Этот человек, которого гнали через город, сквозь толпы любопытных, сквозь тысячи проклятий, злых шуток и злобных выкриков, этот человек нисколько не походил на тех робких горемык, которых иногда видели на улице в сопровождении полицейского чина и которые были чаще всего просто бедными подмастерьями, задержанными за то, что просили милостыню. Нет, этот не был застенчивым подмастерьем, в нем не было ни простодушия, ни робости, ни плаксивости, он не прятался за смущенно-глуповатой улыбкой, какую мне тоже случалось видеть. Это был настоящий преступник, чуть помятая шляпа лихо сидела на его упрямо поднятой голове, он был бледен и улыбался с молчаливым презрением, и народ, осыпавший его плевками и бранью, делался рядом с ним сбродом и чернью. Я сам тогда кричал с другими: «Попался, повесить его!» Но потом я увидел его гордую, прямую походку, увидел, как он нес перед собой руки в наручниках, и как лихо, словно какая-то фантастическая корона, сидел котелок на его упорной, злой голове, и как он улыбался! – и я умолк. И я вот так же улыбался бы, как этот преступник, вот так же твердо держал бы голову, когда меня вели бы на суд и на эшафот, и если бы люди толпились вокруг меня и громко надо мной издевались, я не сказал бы в ответ ни слова, я просто молчал бы и презирал.
И когда меня казнят, когда я буду мертв и предстану перед вечным судьей, я тоже не склонюсь и не покорюсь. О нет, хотя бы он и был окружен всей ратью небесной, хотя бы так и сиял святостью и величием! Пускай он проклянет меня, пускай велит бросить в кипящую смолу – я не извинюсь, не унижусь, не попрошу у него прощения, ни в чем не раскаюсь! Если он спросит меня: «Ты сделал то-то и то-то?» – я воскликну: «Да, сделал, и еще не то, и хорошо, что сделал, и если смогу, сделаю это снова и снова. Я убивал, я поджигал дома, потому что это доставляло мне удовольствие и потому что я хотел поиздеваться над тобой и тебя позлить. Да, ибо я ненавижу тебя, я плюю тебе под ноги, бог. Ты мучил меня и терзал, ты дал законы, которых никто не в силах соблюдать, ты подговорил взрослых отравить жизнь нам, детям».
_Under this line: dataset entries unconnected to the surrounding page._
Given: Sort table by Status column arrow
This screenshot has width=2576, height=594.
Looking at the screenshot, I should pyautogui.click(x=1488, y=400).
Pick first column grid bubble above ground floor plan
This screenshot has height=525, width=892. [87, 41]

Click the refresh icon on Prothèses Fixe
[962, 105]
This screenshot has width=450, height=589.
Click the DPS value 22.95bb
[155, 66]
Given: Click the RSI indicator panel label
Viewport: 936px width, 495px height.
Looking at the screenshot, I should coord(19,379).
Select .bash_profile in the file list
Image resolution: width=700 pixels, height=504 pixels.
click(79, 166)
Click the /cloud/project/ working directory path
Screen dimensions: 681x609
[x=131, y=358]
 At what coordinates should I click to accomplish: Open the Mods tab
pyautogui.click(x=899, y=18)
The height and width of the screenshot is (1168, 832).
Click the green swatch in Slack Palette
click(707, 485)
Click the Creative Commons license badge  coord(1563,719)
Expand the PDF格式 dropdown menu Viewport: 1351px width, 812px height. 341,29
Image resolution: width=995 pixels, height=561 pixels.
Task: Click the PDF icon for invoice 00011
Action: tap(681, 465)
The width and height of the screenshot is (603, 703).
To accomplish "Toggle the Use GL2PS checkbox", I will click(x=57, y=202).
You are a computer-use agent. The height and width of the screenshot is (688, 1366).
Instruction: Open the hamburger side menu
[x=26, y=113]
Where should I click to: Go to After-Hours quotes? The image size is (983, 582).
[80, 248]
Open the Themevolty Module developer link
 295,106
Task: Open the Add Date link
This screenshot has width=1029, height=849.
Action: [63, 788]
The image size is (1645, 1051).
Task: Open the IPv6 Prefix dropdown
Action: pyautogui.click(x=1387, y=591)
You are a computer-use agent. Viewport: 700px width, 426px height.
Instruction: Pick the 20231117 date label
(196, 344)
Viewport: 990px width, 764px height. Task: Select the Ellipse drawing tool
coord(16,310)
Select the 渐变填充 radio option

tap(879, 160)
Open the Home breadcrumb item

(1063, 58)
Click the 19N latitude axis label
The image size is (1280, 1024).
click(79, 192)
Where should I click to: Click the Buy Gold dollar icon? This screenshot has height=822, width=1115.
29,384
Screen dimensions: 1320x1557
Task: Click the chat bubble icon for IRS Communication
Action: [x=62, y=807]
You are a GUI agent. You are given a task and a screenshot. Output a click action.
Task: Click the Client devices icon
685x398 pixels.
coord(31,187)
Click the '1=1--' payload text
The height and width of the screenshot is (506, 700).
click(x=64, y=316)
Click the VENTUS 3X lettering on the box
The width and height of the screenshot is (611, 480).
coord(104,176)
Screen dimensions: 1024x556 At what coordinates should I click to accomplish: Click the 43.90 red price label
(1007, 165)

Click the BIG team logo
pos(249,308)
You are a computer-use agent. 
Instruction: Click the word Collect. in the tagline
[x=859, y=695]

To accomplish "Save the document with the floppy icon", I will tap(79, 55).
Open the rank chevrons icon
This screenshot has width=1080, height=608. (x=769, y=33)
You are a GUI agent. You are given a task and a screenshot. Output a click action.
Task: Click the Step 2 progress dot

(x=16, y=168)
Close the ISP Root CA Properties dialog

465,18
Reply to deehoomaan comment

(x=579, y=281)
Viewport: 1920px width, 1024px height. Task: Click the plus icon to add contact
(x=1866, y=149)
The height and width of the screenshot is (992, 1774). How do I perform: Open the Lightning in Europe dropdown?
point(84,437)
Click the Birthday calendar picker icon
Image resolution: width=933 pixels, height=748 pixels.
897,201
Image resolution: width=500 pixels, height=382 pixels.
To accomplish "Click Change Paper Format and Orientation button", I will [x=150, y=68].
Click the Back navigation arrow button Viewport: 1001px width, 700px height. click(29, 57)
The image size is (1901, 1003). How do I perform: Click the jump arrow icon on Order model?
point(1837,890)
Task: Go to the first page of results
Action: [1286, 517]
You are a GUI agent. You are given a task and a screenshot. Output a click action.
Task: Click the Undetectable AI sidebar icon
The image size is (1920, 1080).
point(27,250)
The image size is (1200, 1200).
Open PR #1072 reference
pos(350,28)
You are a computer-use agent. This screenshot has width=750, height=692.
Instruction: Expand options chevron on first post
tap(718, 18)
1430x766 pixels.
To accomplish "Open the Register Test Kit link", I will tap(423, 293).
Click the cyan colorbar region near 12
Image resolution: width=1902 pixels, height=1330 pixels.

Когда мне выпало счастье представить себе это совершенно отчетливо и твердо поверить, что мне удастся действовать и говорить именно так, у меня бывали минуты мрачной радости. Но сразу же возвращались сомнения. Не окажусь ли я слаб, не дам ли себя запугать, не уступлю ли в конце концов? Или даже если я все сделаю так, как мне упрямо хотелось, не изыщет ли бог какого-то выхода, какого-то преимущества, какой-то хитрости? – ведь всемогущим взрослым всегда удавалось пустить в ход под конец какой-нибудь козырь, так или иначе посрамить тебя, не посчитаться с тобой, унизить тебя под мерзкой маской доброжелательности! Ну конечно, тем и кончилось бы.
Мое воображение металось в разные стороны, делая победителем то меня, то бога, то вознося меня на высоту несгибаемого преступника, то снова повергая в ничтожество ребенка и слизняка.
Я стоял у окна и смотрел на задний дворик соседнего дома, где к стене были прислонены стойки лесов, а в крошечном огородике зеленело несколько грядок. Вдруг я услышал среди тишины полдня бой часов, твердо и трезво вторгшийся в мои видения, один ясный, строгий удар и еще один. Было два часа, и я испуганно вернулся от воображаемых ужасов к ужасной действительности. У нас начинался сейчас урок гимнастики, и даже полети я в гимнастический зал на волшебных крыльях, я все равно опоздал бы. Опять незадача! Послезавтра меня вызвали бы, выругали и наказали. Лучше уж было вообще не идти в школу, ведь поправить уже ничего нельзя было. Разве что каким-нибудь очень уж хорошим, очень уж тонким и правдоподобным оправданием, но в этот миг мне все равно ничего такого в голову не пришло бы, как ни блестяще обучили меня лгать наши учителя, сейчас я был просто не в состоянии лгать, сочинять, придумывать. Лучше было вообще пропустить урок.